(Entries supplied Opens)

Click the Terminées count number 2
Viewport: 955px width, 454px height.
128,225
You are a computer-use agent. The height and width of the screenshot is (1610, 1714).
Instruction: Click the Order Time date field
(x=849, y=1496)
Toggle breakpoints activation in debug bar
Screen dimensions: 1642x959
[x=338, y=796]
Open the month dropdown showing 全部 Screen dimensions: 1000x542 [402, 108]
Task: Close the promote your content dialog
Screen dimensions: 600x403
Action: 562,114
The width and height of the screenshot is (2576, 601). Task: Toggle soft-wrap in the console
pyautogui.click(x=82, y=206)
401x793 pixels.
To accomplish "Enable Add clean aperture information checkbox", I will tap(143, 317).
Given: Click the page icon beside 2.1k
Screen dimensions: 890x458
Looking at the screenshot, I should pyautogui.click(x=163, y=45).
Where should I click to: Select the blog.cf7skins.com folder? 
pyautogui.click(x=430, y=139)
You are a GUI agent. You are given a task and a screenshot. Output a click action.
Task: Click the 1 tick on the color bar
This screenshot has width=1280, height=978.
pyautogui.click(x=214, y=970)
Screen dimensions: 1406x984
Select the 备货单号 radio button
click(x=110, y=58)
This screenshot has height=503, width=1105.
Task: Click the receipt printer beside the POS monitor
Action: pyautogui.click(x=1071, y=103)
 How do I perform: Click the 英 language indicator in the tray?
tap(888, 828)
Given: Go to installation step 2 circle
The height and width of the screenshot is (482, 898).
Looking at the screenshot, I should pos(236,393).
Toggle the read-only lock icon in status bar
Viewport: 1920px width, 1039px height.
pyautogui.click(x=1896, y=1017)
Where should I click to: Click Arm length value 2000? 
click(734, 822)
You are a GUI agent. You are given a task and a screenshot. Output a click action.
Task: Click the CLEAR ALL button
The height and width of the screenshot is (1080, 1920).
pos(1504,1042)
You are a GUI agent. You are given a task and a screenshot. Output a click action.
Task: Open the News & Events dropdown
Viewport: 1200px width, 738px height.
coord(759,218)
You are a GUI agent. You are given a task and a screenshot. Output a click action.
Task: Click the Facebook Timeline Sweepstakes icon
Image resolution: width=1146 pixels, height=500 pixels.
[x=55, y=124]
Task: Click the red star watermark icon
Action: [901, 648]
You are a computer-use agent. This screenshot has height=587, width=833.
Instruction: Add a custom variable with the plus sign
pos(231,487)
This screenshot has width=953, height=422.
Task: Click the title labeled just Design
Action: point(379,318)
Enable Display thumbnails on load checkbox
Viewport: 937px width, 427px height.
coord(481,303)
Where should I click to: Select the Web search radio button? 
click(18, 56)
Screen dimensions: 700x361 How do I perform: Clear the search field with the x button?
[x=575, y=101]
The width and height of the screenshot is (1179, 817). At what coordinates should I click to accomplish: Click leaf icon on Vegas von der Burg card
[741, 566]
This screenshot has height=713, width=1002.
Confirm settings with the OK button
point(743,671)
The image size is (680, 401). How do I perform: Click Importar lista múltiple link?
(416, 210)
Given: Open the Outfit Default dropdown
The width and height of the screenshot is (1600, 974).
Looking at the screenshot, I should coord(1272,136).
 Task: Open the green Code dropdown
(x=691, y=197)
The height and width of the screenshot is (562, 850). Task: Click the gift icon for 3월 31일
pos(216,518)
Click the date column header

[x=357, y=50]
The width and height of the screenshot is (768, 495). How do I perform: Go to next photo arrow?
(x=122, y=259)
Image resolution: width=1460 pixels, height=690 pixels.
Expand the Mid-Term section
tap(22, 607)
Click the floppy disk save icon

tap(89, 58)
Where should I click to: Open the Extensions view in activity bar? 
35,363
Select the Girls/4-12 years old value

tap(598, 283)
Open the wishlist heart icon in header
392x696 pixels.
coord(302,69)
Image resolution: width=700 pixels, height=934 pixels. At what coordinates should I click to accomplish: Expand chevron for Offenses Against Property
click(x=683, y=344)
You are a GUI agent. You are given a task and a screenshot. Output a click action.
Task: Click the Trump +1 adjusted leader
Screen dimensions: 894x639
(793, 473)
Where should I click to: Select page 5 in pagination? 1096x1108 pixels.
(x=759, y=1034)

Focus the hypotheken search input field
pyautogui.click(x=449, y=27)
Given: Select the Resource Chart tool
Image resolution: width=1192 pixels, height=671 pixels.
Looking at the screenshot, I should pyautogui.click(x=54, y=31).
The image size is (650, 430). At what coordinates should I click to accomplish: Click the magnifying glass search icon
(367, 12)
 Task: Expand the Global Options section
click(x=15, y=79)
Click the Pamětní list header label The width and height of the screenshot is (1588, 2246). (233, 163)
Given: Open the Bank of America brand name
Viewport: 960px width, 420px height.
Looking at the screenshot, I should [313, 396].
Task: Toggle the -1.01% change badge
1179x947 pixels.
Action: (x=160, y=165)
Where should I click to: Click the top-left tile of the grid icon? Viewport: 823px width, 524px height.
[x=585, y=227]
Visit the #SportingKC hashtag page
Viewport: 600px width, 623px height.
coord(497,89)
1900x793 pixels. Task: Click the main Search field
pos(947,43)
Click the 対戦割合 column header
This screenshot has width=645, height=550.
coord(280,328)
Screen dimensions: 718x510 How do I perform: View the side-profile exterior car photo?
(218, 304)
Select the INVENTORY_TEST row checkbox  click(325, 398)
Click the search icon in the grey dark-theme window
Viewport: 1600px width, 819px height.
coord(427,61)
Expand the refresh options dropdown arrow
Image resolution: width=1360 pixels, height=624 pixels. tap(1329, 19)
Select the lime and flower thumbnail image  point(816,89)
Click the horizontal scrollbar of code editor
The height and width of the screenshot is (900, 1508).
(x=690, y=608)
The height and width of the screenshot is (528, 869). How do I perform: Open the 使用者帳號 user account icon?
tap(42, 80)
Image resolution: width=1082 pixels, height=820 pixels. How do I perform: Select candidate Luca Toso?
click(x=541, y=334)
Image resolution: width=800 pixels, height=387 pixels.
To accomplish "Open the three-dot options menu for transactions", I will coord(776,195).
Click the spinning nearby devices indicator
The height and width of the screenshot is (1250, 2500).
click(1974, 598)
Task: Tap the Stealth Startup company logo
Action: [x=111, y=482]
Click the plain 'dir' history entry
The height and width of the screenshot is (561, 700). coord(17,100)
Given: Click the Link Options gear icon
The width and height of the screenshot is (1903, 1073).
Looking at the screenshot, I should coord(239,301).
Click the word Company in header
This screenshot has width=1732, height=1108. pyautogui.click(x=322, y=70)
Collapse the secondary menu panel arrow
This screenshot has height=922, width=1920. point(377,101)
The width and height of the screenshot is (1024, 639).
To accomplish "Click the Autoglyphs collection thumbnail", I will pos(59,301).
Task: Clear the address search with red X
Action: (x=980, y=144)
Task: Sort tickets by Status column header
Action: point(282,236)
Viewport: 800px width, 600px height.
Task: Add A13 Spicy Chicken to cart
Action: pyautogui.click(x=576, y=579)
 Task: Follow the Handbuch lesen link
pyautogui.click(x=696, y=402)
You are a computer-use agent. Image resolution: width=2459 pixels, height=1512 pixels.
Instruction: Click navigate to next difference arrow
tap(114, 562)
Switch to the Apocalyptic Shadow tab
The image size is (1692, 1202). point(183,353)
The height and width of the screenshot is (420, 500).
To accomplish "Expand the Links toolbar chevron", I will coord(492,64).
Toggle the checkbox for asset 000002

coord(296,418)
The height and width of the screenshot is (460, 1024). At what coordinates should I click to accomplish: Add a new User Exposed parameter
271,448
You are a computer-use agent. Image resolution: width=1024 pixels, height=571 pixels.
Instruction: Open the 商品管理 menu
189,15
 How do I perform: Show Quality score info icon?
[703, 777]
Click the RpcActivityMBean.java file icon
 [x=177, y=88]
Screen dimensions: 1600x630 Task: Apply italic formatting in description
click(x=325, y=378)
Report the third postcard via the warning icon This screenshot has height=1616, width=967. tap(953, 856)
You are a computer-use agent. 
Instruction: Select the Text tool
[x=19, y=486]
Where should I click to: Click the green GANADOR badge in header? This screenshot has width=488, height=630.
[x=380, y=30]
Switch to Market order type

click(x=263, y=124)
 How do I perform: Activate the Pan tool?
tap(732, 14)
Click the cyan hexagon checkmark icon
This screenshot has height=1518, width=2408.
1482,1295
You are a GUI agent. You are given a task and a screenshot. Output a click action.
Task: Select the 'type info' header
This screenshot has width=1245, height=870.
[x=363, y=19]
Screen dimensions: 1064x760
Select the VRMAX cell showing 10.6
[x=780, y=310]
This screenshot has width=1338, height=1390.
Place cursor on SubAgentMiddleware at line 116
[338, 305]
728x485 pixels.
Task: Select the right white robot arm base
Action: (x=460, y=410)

(Entries supplied Closes)

### Required work
Counting every line of the entries that holds the word "computer", report the total and no other text.

### Answer space
5